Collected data
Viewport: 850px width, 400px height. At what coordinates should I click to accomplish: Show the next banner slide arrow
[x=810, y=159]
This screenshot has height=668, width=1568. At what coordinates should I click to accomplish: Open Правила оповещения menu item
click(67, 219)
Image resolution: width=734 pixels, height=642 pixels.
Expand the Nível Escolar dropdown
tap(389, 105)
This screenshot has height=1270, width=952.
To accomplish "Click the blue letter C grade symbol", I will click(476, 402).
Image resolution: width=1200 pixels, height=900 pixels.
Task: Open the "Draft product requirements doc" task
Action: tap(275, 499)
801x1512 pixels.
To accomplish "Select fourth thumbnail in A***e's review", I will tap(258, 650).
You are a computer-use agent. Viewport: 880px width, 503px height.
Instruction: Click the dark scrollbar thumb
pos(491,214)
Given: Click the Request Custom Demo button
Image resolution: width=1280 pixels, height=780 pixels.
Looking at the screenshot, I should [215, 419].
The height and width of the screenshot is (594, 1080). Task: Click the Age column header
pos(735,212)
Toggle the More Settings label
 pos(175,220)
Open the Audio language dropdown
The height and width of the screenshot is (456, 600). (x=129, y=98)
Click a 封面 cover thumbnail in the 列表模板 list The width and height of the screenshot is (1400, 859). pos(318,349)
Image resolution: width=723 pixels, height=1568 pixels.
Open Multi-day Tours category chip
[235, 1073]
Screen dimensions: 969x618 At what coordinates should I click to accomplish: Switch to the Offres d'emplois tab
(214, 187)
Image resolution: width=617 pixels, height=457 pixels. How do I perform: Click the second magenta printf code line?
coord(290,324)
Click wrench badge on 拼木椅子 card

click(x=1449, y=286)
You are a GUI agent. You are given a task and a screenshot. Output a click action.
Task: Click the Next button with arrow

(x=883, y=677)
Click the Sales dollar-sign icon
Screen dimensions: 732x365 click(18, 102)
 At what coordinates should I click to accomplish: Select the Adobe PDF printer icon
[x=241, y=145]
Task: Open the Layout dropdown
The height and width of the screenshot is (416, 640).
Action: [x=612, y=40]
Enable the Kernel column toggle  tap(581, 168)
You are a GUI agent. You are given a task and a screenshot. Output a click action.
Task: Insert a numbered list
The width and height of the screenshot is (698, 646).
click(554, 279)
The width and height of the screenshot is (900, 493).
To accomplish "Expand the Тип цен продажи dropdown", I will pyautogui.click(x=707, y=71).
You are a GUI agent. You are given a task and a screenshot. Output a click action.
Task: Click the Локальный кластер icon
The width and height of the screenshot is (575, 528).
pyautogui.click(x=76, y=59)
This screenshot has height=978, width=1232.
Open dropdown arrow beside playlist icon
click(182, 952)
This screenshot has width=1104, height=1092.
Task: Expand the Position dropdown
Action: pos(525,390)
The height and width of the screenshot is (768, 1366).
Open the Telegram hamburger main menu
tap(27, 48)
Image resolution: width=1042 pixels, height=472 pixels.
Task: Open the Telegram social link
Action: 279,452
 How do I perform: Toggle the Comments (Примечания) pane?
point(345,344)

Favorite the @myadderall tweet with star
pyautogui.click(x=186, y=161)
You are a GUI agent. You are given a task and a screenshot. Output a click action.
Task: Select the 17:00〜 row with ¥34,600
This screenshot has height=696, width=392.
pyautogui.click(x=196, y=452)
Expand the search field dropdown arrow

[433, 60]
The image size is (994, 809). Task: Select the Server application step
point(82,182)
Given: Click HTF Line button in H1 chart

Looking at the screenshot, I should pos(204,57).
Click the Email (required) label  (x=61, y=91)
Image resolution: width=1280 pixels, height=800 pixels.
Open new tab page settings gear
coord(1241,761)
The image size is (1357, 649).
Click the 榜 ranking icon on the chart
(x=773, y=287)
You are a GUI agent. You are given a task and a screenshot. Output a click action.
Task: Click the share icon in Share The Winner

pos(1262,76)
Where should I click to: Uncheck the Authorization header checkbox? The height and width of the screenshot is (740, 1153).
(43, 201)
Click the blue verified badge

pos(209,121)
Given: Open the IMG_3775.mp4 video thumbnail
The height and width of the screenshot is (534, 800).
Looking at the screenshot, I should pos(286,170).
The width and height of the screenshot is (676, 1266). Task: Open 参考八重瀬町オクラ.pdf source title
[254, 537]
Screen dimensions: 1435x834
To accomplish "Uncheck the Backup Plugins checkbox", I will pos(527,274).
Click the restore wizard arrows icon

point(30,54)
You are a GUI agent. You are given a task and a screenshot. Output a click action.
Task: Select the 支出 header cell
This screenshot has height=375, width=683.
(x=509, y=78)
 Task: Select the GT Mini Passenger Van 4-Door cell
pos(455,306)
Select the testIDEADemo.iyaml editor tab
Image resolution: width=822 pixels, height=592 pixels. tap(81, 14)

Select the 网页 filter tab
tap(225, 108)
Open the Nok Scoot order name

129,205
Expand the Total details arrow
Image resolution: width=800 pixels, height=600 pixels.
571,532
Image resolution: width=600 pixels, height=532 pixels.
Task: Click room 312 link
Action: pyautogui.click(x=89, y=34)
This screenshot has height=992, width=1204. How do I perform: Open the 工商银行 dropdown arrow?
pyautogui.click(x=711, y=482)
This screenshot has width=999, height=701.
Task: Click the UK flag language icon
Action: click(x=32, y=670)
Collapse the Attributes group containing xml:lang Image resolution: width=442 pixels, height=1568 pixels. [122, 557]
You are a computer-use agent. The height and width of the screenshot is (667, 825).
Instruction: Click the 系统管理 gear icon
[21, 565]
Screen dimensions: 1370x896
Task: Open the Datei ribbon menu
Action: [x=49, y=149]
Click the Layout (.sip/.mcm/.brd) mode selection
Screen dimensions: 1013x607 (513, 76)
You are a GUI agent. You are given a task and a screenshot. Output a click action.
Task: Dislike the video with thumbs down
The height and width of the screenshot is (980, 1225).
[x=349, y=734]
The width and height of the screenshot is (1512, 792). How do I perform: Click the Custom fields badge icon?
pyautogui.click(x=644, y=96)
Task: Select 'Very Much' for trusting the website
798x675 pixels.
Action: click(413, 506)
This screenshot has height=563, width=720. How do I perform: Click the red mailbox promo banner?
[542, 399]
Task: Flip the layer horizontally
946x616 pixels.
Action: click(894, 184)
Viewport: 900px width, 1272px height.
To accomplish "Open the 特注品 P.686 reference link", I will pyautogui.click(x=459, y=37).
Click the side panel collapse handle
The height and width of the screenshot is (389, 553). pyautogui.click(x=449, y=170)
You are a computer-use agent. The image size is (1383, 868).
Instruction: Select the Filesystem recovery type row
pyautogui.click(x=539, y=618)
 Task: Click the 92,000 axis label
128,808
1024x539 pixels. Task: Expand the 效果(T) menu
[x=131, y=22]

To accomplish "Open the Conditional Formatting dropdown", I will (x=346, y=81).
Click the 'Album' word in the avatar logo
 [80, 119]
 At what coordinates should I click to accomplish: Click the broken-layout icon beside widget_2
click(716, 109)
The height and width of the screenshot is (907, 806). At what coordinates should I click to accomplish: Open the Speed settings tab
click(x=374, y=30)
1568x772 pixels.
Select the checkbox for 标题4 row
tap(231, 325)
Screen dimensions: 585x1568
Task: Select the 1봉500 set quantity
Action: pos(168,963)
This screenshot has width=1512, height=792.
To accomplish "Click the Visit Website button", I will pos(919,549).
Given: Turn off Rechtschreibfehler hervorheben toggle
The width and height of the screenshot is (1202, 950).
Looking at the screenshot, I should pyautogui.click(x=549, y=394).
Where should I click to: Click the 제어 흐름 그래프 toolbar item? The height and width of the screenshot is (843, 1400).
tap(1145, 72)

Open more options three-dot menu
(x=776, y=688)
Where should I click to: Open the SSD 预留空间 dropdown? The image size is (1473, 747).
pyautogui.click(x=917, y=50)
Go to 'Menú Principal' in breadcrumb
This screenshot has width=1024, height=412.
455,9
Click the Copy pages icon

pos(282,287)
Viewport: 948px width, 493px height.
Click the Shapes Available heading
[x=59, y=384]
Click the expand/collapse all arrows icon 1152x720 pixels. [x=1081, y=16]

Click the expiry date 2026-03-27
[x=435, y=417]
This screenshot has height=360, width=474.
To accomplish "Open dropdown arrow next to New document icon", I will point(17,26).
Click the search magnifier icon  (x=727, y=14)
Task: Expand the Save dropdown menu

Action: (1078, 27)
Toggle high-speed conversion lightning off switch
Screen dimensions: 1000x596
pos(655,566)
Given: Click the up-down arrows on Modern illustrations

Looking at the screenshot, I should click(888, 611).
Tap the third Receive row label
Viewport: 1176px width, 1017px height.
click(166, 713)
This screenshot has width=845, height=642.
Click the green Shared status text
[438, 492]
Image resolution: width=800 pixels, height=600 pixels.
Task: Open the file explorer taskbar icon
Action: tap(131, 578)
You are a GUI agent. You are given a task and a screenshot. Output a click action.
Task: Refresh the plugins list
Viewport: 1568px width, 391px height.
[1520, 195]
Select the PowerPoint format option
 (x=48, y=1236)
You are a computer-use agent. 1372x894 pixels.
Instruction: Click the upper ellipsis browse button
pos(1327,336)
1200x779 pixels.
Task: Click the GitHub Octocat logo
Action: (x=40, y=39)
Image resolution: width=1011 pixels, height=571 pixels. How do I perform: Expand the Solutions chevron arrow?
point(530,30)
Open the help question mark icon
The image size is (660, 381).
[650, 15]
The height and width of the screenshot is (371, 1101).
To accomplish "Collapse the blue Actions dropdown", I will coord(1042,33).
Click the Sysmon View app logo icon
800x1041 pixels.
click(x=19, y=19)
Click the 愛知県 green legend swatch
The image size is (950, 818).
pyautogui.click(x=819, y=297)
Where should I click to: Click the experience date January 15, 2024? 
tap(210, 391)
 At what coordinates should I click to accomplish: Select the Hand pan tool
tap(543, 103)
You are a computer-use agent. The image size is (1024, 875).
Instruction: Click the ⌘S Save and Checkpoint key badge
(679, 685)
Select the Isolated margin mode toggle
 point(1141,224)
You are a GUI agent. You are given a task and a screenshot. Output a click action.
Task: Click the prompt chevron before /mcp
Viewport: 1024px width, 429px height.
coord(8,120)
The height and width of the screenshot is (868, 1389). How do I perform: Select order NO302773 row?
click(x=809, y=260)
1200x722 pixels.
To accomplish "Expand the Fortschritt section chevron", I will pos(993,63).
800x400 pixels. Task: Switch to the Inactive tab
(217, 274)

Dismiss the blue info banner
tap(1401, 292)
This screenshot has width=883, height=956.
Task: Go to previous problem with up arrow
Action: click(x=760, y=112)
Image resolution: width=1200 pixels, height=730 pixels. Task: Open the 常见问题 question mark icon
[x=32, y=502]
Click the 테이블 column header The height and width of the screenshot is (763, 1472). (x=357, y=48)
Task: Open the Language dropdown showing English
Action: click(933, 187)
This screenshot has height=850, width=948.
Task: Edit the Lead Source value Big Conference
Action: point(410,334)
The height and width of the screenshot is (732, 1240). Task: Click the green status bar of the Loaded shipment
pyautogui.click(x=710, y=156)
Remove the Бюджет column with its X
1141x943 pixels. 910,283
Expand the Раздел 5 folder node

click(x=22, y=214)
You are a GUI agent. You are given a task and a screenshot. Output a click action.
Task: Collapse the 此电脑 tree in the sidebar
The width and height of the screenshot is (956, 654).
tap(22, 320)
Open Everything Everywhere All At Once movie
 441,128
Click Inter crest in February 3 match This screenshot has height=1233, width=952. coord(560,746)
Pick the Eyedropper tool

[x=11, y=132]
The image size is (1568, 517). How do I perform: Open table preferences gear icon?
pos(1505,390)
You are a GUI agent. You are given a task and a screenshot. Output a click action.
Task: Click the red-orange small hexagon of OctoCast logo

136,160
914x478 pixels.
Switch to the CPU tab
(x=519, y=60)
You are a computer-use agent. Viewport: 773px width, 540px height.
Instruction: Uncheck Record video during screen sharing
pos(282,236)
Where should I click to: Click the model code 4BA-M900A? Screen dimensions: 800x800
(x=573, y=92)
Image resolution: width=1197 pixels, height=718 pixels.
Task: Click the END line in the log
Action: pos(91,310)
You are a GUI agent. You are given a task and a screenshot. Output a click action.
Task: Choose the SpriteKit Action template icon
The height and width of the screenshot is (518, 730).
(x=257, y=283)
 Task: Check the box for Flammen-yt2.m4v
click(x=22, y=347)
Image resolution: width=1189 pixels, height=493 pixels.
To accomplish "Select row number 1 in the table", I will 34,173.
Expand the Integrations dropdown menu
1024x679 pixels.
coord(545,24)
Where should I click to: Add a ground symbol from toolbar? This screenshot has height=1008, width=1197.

◆ **Problem details**
In the records, locate each line holding the string "computer" and copy it.

◆ **Task output**
You are a computer-use agent. Viewport: 880px width, 503px height.
You are a computer-use agent. The height and width of the screenshot is (667, 825).
You are a computer-use agent. The image size is (1383, 868).
You are a computer-use agent. 1372x894 pixels.
You are a computer-use agent. The image size is (1024, 875).
You are a computer-use agent. Viewport: 773px width, 540px height.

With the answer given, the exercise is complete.